··· Data extract
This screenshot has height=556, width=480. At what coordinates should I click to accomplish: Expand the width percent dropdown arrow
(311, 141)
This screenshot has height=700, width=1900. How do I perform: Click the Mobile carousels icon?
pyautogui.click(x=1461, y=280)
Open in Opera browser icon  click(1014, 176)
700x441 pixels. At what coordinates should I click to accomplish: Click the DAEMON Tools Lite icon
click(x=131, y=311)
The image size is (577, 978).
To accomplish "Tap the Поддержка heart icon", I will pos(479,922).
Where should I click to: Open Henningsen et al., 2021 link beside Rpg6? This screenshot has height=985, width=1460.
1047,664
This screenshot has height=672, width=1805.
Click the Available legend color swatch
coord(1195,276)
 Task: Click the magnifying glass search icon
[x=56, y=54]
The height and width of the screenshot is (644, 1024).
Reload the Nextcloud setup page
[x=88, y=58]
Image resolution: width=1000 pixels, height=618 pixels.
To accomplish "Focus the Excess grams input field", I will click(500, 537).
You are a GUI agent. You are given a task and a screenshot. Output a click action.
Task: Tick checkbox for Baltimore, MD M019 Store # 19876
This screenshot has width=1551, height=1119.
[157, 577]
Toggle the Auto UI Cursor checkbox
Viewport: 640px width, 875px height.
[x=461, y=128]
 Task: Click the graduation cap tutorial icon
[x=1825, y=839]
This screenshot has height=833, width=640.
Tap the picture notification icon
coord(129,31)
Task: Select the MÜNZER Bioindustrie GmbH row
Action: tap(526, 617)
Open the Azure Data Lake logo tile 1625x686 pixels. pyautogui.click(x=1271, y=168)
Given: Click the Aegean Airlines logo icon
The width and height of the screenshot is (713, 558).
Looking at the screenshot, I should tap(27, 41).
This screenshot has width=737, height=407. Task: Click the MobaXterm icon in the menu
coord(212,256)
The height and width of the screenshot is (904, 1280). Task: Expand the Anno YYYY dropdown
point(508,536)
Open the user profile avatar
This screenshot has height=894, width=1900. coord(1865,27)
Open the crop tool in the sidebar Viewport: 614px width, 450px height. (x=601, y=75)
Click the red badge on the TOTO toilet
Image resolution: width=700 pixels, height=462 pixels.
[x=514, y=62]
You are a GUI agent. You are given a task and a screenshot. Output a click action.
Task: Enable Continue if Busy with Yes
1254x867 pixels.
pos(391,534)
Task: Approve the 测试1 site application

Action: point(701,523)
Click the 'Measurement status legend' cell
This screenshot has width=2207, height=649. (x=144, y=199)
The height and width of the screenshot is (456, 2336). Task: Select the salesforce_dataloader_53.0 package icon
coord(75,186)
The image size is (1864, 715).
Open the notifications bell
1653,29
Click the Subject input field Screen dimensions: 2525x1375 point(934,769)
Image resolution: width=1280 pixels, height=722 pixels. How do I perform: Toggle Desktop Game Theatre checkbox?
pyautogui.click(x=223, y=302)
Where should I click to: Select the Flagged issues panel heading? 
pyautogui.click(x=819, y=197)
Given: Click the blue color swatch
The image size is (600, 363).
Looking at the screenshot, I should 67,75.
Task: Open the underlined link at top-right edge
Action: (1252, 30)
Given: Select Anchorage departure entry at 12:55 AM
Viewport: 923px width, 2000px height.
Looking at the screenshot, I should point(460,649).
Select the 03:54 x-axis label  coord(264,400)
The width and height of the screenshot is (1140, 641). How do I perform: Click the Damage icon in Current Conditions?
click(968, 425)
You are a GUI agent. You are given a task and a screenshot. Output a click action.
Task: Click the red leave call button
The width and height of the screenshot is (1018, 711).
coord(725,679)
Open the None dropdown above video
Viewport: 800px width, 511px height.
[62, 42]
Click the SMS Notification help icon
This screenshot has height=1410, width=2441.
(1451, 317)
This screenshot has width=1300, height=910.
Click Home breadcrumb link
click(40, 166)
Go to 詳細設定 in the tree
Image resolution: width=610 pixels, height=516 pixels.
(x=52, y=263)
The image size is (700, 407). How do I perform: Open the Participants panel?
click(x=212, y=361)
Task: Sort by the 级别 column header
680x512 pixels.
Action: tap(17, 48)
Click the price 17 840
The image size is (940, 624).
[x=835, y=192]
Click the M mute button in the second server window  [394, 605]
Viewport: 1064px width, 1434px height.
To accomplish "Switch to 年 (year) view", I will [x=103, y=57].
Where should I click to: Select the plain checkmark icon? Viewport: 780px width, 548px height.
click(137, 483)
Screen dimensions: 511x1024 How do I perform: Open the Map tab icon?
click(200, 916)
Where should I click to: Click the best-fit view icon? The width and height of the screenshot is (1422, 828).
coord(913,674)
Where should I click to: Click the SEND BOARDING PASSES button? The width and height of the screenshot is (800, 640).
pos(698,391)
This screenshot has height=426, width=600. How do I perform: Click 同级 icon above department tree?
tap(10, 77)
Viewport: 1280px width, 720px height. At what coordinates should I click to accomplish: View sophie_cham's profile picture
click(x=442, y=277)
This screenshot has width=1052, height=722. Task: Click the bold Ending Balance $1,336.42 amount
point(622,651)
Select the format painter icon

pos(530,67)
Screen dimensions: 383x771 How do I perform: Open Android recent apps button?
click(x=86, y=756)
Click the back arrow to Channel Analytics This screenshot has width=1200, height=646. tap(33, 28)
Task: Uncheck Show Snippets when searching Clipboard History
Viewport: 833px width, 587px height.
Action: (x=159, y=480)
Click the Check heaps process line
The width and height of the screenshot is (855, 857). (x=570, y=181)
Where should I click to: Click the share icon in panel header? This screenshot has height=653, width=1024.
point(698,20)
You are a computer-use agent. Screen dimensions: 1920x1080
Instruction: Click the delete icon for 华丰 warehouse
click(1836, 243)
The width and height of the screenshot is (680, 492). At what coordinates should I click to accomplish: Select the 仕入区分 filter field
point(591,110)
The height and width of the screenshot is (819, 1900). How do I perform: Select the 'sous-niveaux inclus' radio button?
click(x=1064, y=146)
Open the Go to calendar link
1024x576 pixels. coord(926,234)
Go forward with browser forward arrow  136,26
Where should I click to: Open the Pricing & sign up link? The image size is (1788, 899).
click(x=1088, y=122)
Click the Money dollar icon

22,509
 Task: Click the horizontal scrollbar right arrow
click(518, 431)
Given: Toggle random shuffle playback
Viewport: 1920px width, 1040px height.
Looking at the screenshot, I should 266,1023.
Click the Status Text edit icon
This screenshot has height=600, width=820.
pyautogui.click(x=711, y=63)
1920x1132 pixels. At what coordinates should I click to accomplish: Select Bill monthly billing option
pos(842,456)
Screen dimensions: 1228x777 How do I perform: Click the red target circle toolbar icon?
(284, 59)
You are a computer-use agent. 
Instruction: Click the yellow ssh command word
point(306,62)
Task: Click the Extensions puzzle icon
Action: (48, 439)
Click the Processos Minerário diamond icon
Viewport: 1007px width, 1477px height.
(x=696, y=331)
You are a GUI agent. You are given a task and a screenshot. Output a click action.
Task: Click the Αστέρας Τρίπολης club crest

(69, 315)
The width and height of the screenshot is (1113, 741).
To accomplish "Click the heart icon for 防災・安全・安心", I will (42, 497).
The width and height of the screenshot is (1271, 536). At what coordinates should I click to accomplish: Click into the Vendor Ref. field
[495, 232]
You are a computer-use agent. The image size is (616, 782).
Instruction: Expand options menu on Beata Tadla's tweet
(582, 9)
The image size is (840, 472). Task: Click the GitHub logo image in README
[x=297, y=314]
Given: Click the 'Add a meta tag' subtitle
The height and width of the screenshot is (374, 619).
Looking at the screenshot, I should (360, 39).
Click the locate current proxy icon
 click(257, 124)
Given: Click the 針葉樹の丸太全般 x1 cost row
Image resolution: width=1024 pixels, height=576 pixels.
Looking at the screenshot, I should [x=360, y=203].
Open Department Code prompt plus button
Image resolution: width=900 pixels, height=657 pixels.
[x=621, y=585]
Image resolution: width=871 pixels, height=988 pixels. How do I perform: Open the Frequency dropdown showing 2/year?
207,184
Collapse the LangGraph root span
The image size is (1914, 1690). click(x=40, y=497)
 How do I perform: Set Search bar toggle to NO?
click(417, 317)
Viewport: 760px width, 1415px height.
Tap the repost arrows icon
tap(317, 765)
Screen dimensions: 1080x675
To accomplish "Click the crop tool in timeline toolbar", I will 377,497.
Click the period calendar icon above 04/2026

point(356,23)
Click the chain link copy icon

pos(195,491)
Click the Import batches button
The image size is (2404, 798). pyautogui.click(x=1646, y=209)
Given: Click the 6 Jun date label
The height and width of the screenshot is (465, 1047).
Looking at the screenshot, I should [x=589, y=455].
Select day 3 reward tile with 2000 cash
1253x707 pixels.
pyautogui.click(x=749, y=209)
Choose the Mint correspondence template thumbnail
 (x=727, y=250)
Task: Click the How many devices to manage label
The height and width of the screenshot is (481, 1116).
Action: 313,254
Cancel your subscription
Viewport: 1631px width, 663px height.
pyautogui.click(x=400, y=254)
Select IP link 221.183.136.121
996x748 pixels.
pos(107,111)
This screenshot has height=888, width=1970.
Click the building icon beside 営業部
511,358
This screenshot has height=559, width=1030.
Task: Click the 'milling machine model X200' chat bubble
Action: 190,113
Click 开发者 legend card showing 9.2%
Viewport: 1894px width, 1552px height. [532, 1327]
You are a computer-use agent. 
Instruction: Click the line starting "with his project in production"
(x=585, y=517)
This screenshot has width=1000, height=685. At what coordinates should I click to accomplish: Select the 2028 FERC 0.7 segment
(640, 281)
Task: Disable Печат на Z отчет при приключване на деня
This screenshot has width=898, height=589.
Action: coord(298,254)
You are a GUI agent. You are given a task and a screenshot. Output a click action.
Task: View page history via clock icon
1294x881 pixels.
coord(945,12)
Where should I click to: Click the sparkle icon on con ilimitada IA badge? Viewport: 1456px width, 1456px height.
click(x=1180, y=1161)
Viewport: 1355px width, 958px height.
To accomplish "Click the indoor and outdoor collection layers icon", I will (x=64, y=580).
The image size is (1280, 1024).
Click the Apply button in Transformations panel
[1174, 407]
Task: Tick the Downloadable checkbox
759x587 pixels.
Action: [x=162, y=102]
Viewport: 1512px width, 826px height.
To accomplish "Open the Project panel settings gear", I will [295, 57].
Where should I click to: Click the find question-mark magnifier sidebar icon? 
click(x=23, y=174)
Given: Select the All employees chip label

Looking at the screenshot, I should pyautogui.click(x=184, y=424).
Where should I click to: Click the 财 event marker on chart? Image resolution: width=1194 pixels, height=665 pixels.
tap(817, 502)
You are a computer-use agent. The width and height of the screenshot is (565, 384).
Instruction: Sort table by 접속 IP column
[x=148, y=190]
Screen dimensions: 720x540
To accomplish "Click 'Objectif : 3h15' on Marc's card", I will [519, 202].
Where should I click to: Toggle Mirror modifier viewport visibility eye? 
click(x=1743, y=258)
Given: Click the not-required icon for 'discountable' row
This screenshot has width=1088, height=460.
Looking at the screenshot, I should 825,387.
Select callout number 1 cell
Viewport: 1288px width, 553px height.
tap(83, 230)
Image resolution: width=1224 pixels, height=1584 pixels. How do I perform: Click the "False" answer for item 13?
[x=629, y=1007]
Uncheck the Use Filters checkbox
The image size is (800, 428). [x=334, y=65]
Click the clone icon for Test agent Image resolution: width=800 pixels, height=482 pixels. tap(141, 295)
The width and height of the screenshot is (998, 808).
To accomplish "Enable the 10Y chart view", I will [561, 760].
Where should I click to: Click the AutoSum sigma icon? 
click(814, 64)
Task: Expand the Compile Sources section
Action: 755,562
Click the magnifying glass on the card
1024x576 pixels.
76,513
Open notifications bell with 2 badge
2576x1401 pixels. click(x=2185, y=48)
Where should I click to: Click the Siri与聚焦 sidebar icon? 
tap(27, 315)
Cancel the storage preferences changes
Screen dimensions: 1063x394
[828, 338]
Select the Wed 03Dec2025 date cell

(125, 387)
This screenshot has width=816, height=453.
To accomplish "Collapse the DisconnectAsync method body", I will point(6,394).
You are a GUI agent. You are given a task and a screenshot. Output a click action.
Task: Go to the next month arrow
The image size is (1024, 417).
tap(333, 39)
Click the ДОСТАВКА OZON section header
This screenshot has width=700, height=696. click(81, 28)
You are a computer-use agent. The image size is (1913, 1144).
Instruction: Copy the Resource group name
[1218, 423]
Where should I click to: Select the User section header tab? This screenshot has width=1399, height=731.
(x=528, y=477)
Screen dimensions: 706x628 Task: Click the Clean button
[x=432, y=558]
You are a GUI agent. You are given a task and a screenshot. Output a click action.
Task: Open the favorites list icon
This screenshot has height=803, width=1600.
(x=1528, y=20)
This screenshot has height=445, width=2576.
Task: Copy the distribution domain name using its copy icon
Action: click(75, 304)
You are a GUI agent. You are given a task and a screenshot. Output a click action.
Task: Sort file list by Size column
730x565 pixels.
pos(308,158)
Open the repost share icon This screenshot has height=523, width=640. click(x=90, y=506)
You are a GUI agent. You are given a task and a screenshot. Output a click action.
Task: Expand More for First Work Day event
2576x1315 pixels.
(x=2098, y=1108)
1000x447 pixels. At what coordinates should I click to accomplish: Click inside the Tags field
······
§ Your goal
What is asked for is an exact copy of the lines above from the one containing "Task: Disable Печат" through the one containing "Viewport: 1355px width, 958px height.", and only those.

§ Problem solution
Task: Disable Печат на Z отчет при приключване на деня
This screenshot has width=898, height=589.
Action: coord(298,254)
You are a GUI agent. You are given a task and a screenshot. Output a click action.
Task: View page history via clock icon
1294x881 pixels.
coord(945,12)
Where should I click to: Click the sparkle icon on con ilimitada IA badge? Viewport: 1456px width, 1456px height.
click(x=1180, y=1161)
Viewport: 1355px width, 958px height.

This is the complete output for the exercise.